Because it's always increasing and never turns around, it doesn't have any relative extrema (no hills or valleys).

**Graph Sketch:**
To sketch the graph, I know it's shaped like a stretched $x^3$ graph.
* The "center" where it flattens a bit is at $x=2$. At $x=2$, $f(2) = \frac{1}{3}(2-2)^3 + \frac{5}{3} = \frac{1}{3}(0)^3 + \frac{5}{3} = \frac{5}{3}$. So, the point $(2, \frac{5}{3})$ is important.
* Let's check a point to the left, say $x=0$: $f(0) = \frac{1}{3}(0-2)^3 + \frac{5}{3} = \frac{1}{3}(-8) + \frac{5}{3} = -\frac{8}{3} + \frac{5}{3} = -\frac{3}{3} = -1$. So, it goes through $(0, -1)$.
* Let's check a point to the right, say $x=4$: $f(4) = \frac{1}{3}(4-2)^3 + \frac{5}{3} = \frac{1}{3}(2)^3 + \frac{5}{3} = \frac{8}{3} + \frac{5}{3} = \frac{13}{3}$. So, it goes through $(4, \frac{13}{3})$.

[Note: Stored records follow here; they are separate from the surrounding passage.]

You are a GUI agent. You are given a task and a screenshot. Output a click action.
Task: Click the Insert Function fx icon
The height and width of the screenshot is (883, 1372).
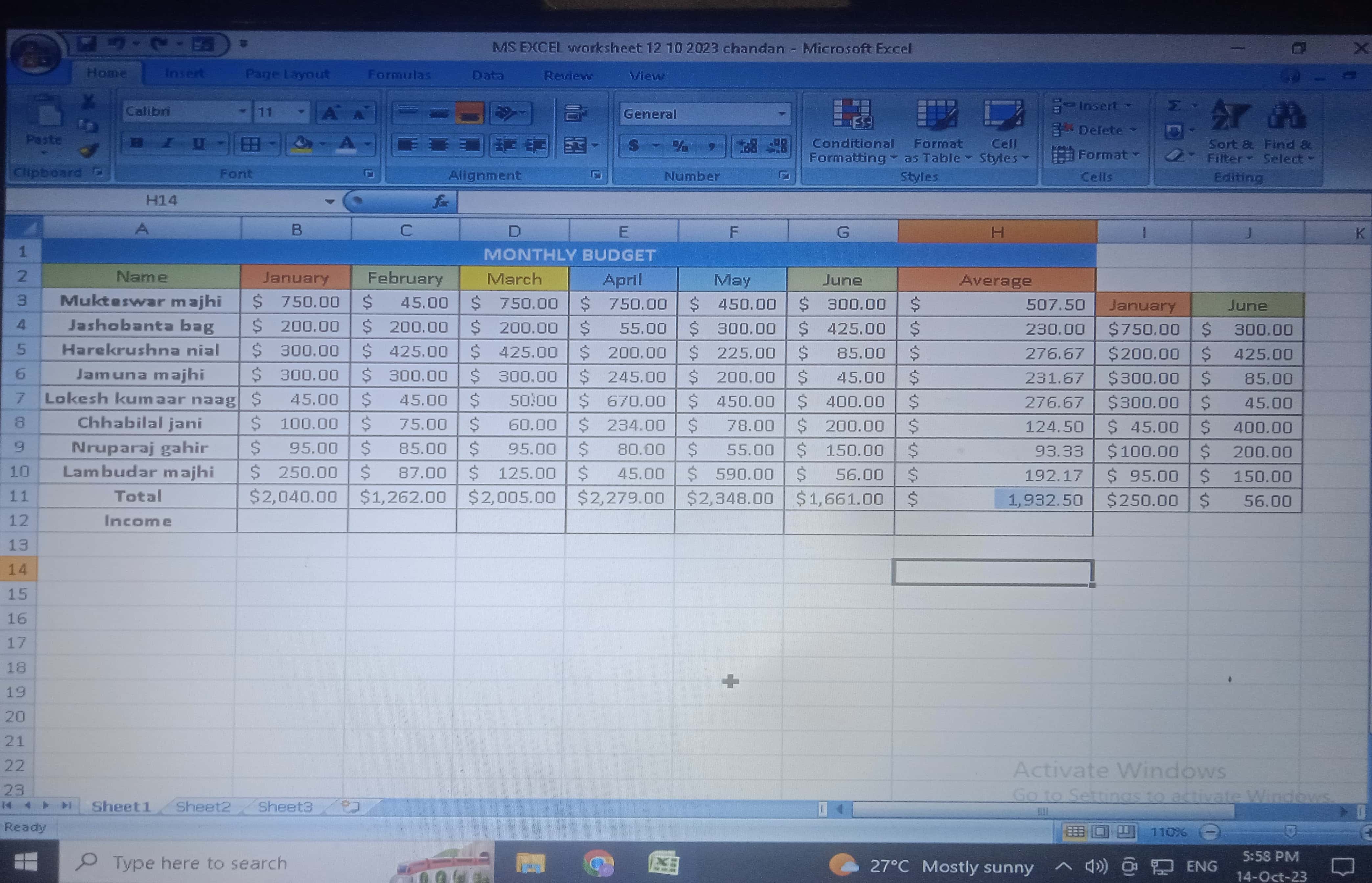coord(440,201)
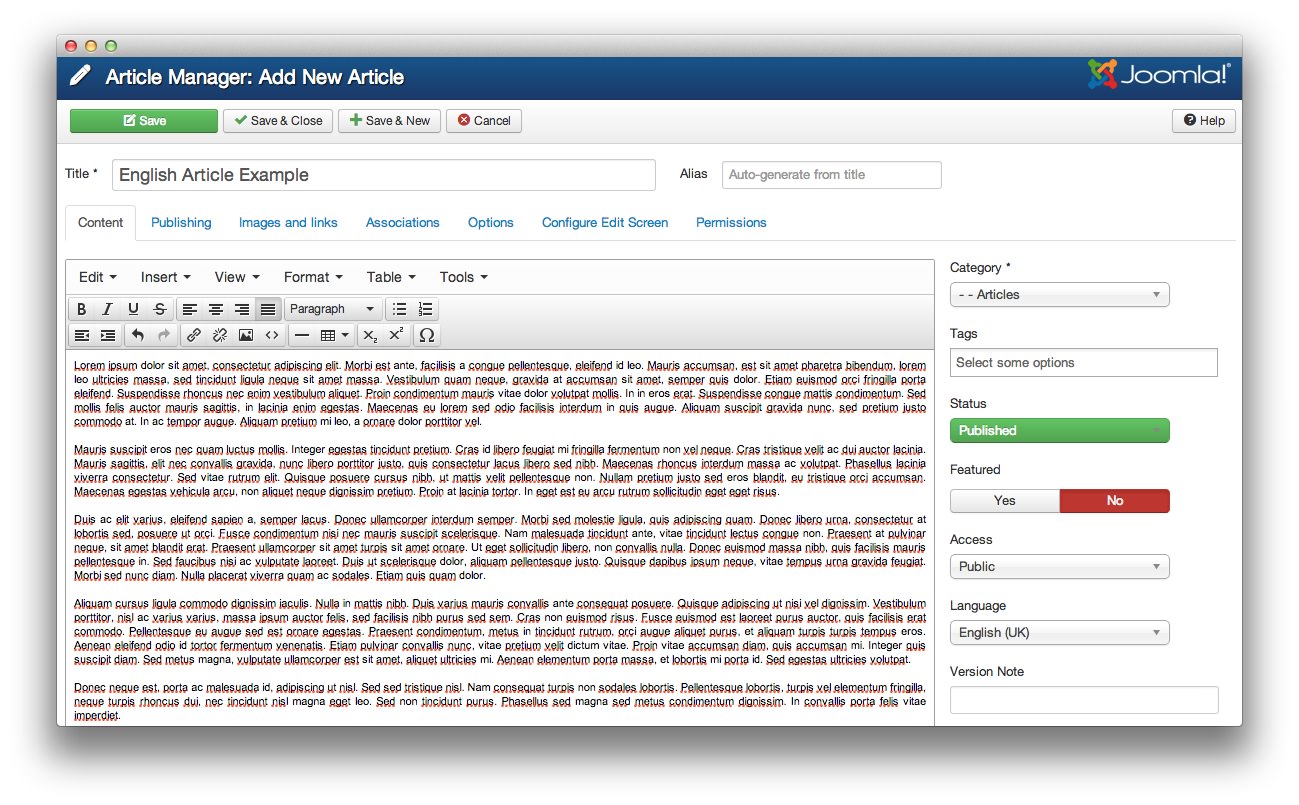1299x805 pixels.
Task: Switch to the Publishing tab
Action: (181, 223)
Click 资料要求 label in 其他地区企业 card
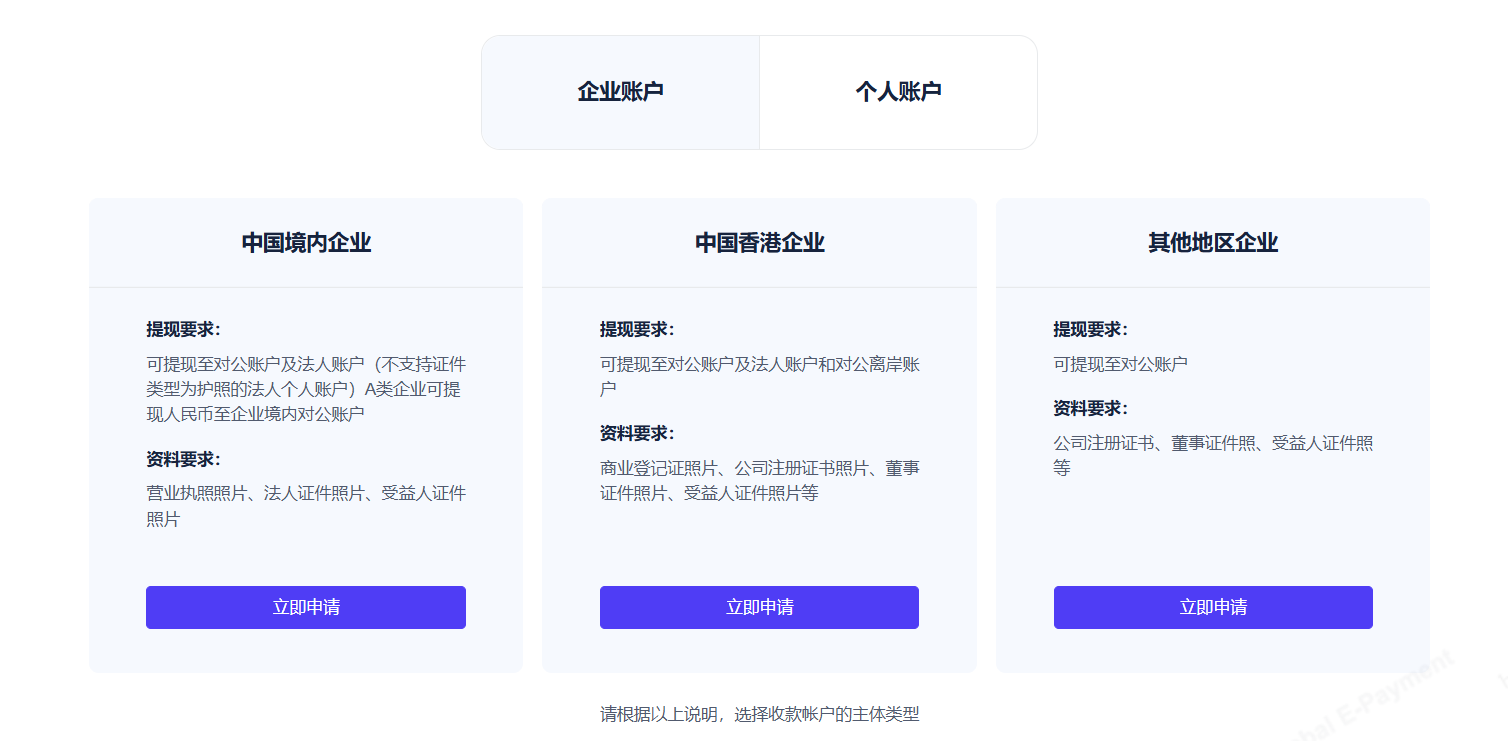This screenshot has height=741, width=1508. (x=1090, y=408)
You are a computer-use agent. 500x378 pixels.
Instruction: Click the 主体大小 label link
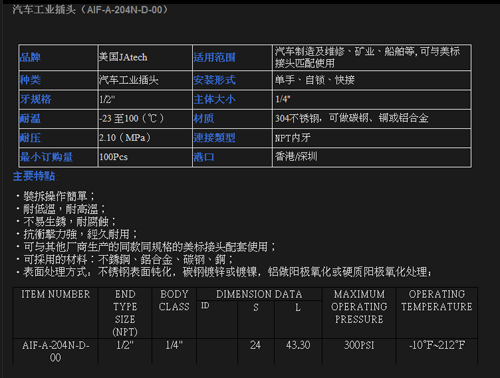[214, 99]
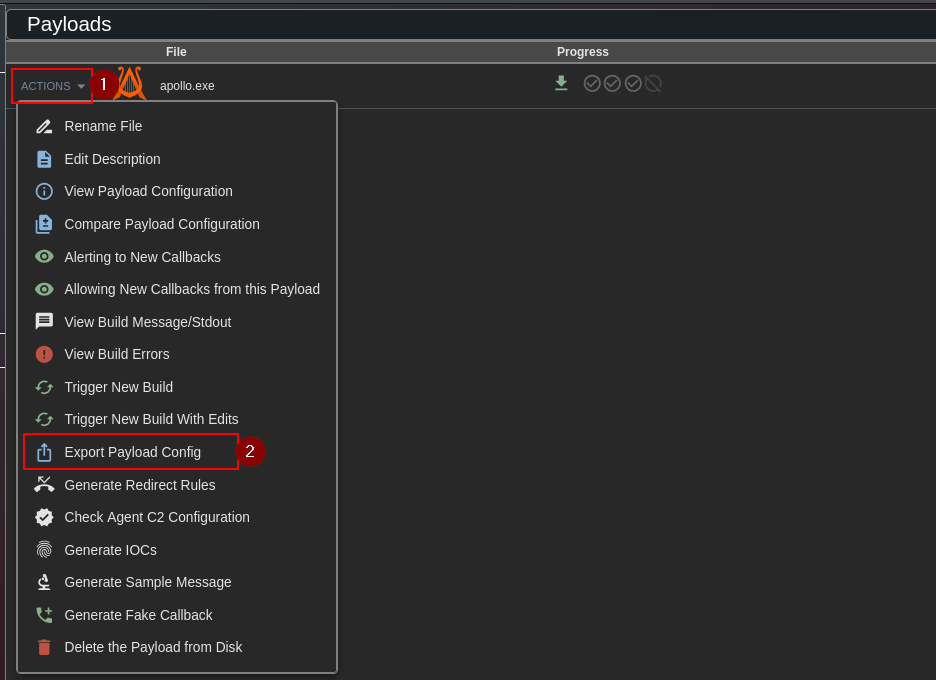
Task: Click the Apollo agent harp logo beside apollo.exe
Action: (x=129, y=84)
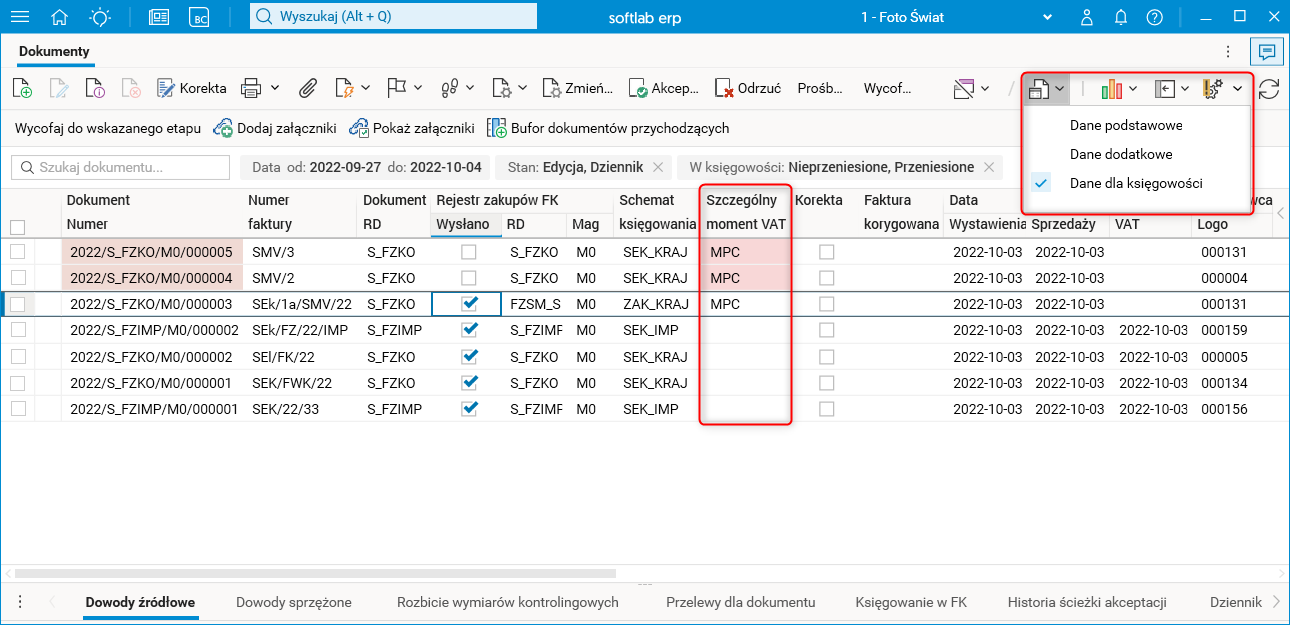This screenshot has width=1290, height=625.
Task: Click the chat panel icon in the Dokumenty bar
Action: [x=1267, y=51]
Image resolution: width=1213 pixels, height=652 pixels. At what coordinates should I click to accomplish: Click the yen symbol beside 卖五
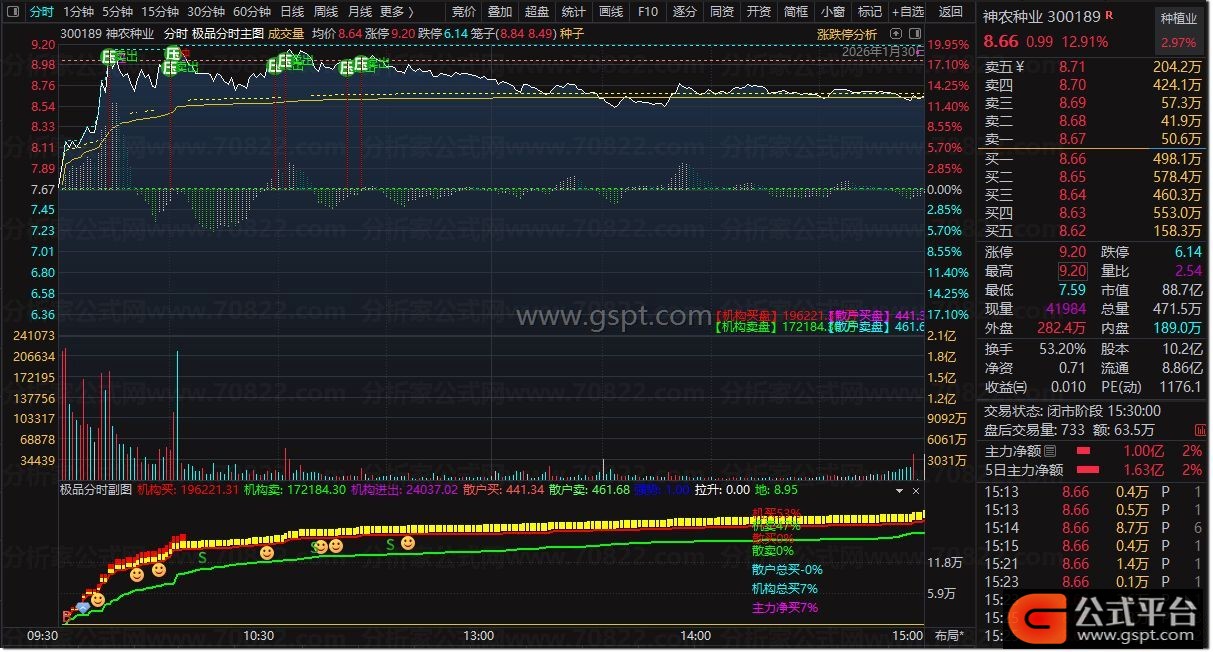pyautogui.click(x=1019, y=67)
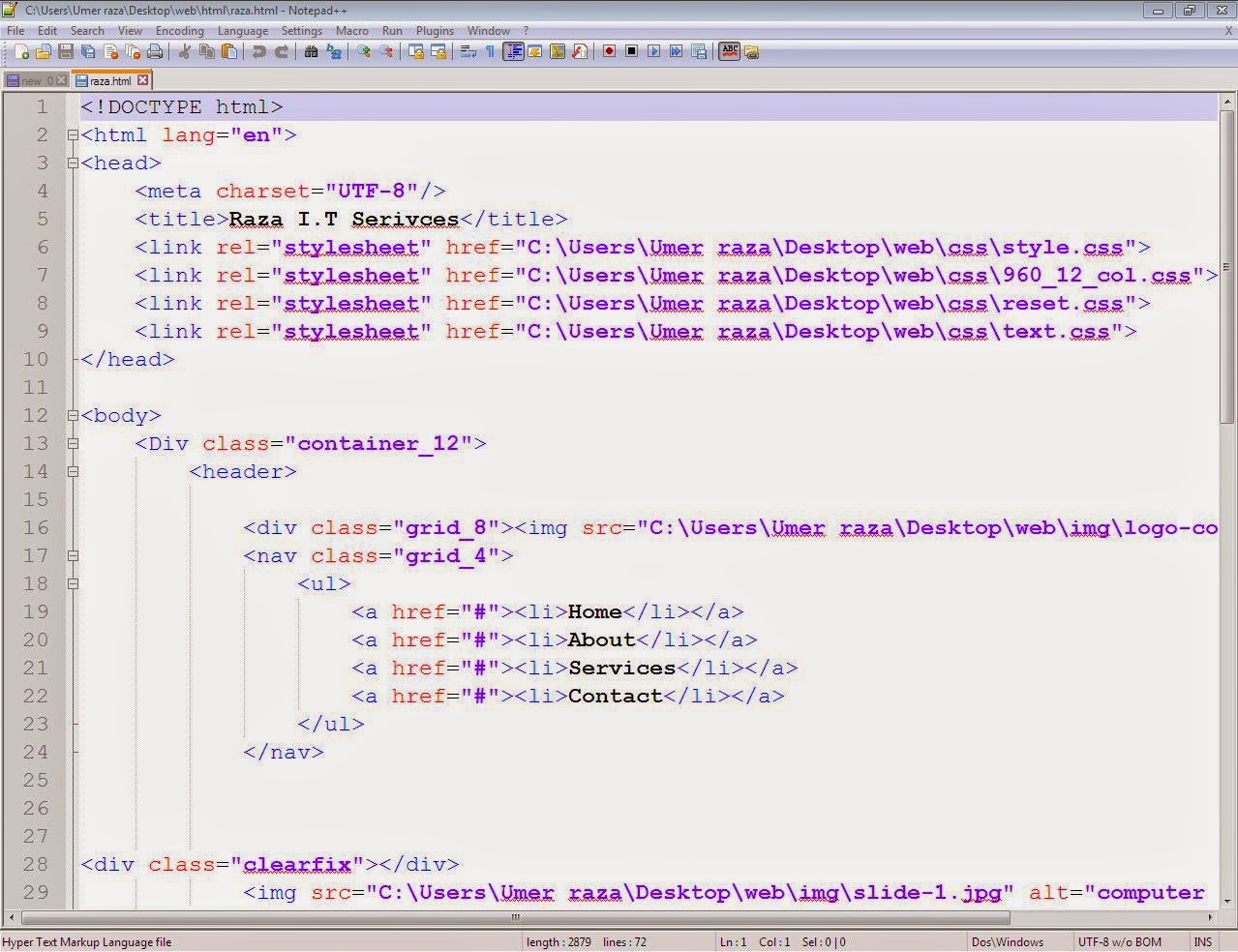Viewport: 1238px width, 952px height.
Task: Start Record Macro with the red dot icon
Action: pyautogui.click(x=610, y=51)
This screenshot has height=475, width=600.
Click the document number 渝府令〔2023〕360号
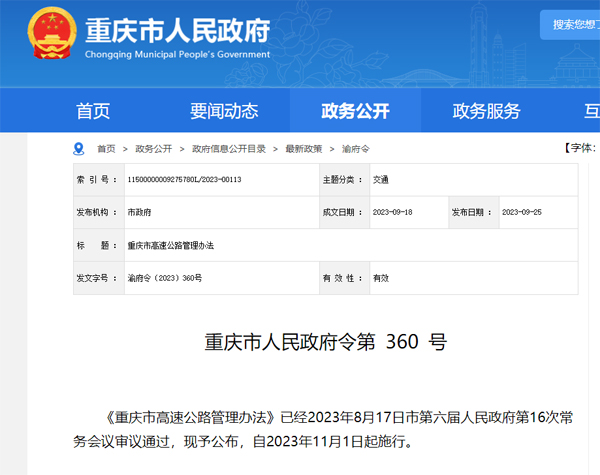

The graph starts from way down on the left, passes through $(0, -1)$, then continues going up, passes through $(2, \frac{5}{3})$ where it briefly flattens a little, then continues climbing, passing through $(4, \frac{13}{3})$ and goes way up to the right.

```
^ y
|
| (4, 13/3) ≈ (4, 4.33)
| .
| /
| /
| . (2, 5/3) ≈ (2, 1.67) - Inflection point
| /
| /
|/
------+------------------> x
- - - / - - (0, -1)
/
/
.
```
(I'm not great at drawing with text, but imagine a smooth curve going up from left to right, bending a bit at (2, 5/3) but always increasing.)